Chinese Language Learning – 2021: A Year of Intensive Vocabulary Study in Review


*Previous posts in this series:*

1. [I’ve been reading “The Witches” in Chinese since the beginning of the year. I am almost halfway through!](
2. [Statistics and Future Vocabulary Acquisition](
3. [I have officially finished reading my first book in Chinese!](
4. [Reading List as a Curriculum](
5. [I finished my second book in Chinese!](
6. [Today, my vocabulary hit 10,000 words](
7. [I finished reading the fourth book in my reading list. Here is my progress:](


*Glossary of terms:*

1. Active vocabulary – *Words and phrases which one can recall and use correctly on one’s own*
2. Passive vocabulary – *Words and phrases which one can recognize and understand*
3. Extensive reading – *Reading without looking things up, or only rarely doing so*
4. Intensive reading – *Reading with frequent assistance from a dictionary*
5. Collocation – *Groups of words that are statistically likely to occur together, often in a specific order*


I figured posting this on the last day of Jul would be appropriate. By the way – happy holidays, y’all! Out with one year and in with another.

At the beginning of this year I decided to dedicate myself very seriously to the task of amassing a proper vocabulary in Chinese. This is something I had long neglected, and it showed – after about six years of learning, I only had an estimated vocabulary of ~5000 words (according to Chinese Text Analyser). I was tired of not really being able to understand anything. I was tired of not being able to comfortably express myself. I was tired of *almost* being able to speak Chinese, but not quite.

Well, I’m happy to say that this year has been a smashing success for me. My vocabulary now stands at an estimated ~15000 words, triple the size of what it was on January 1st of this year.
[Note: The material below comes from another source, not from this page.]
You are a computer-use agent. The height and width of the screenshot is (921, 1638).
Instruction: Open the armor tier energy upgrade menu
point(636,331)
Here’s how I accomplished this:

1. I used Chinese Text Analyser to compare a variety of novels to find a text that was most suitable for my level. I found (disappointingly, but not surprisingly) that even the most basic children’s novels were far beyond my reach for extensive reading, and even intensive reading was a stretch. I decided to opt for an even more intensive approach than you normally hear about.
2. I settled on a translation of Roald Dahl’s *The Witches* (女巫), because of all the novels I ran through Chinese Text Analyzer, this one had the fewest unknown words (2000+)
3. I used Chinese Text Analyser to identify each unknown word in the first chapter, and made flashcards for those words in Anki. I set myself a pace of 10 new words per day, and read the first chapter once I had learned all of the words. I worked through the book one chapter at a time, and thanks to my study method was able to read each chapter quite smoothly. After my first 2-3 books, I upped my vocabulary intake to 30 words per day, and I have maintained that pace since then.
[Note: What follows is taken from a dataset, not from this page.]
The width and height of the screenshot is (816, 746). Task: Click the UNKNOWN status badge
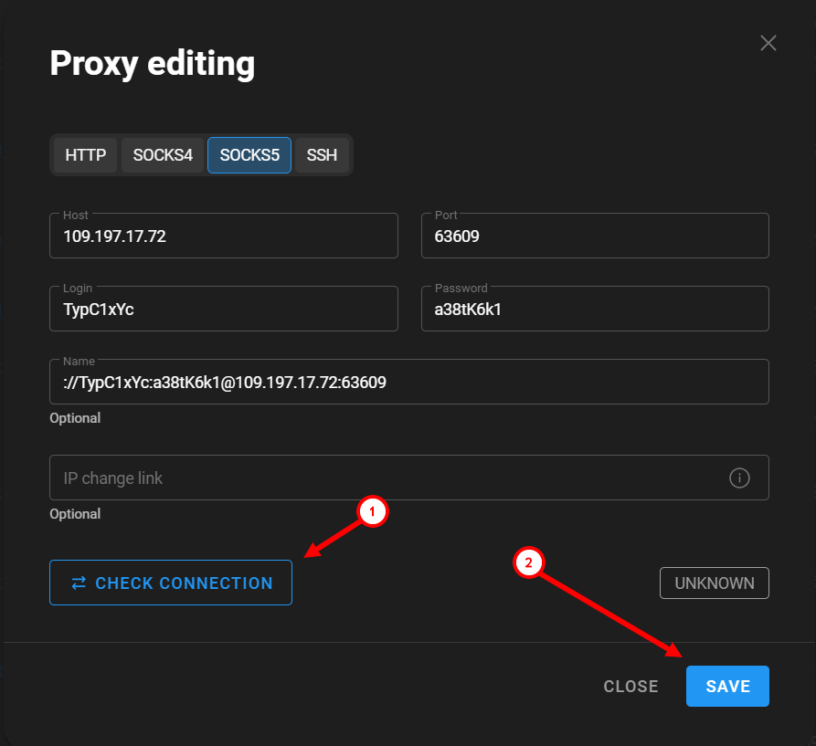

I structured my Anki cards as follows:

1. **Front Side:** *Chinese term*
2. **Reverse Side (one of the following, in order of preference):**
1. *nearest Chinese synonym(s)*
2. *nearest English synonym(s)*
3. *short explanation in Chinese*
4. *short explanation in English*
5. *picture*

Now, my Anki routine *has* had some unfortunate downsides. I have successfully amassed a truly massive passive vocabulary in a relatively short amount of time, but I have had to pay a price for that. Namely, that my active vocabulary remains fairly weak. I designed my Anki regimen to give me the ability to recognise and understand these new words in context, but for most of them, my ability to recall them and use them correctly on my own is limited or nonexistent. I often do not entirely understand how to use a given word in a sentence (do I use 把? Does it usually appear in the negative? With what words does it usually collocate? etc.), and I usually don’t understand what makes a word different from its synonyms. However, I was happy to accept this trade-off, and I am still happy with that decision. I believe that, over time, as I consume more and more media in Chinese, my understanding of these words will deepen naturally. I also believe that more and more words will cross over into my active vocabulary from my passive vocabulary without overt effort on my part, although of course my active vocabulary will never reach a truly good size without significant speaking practice.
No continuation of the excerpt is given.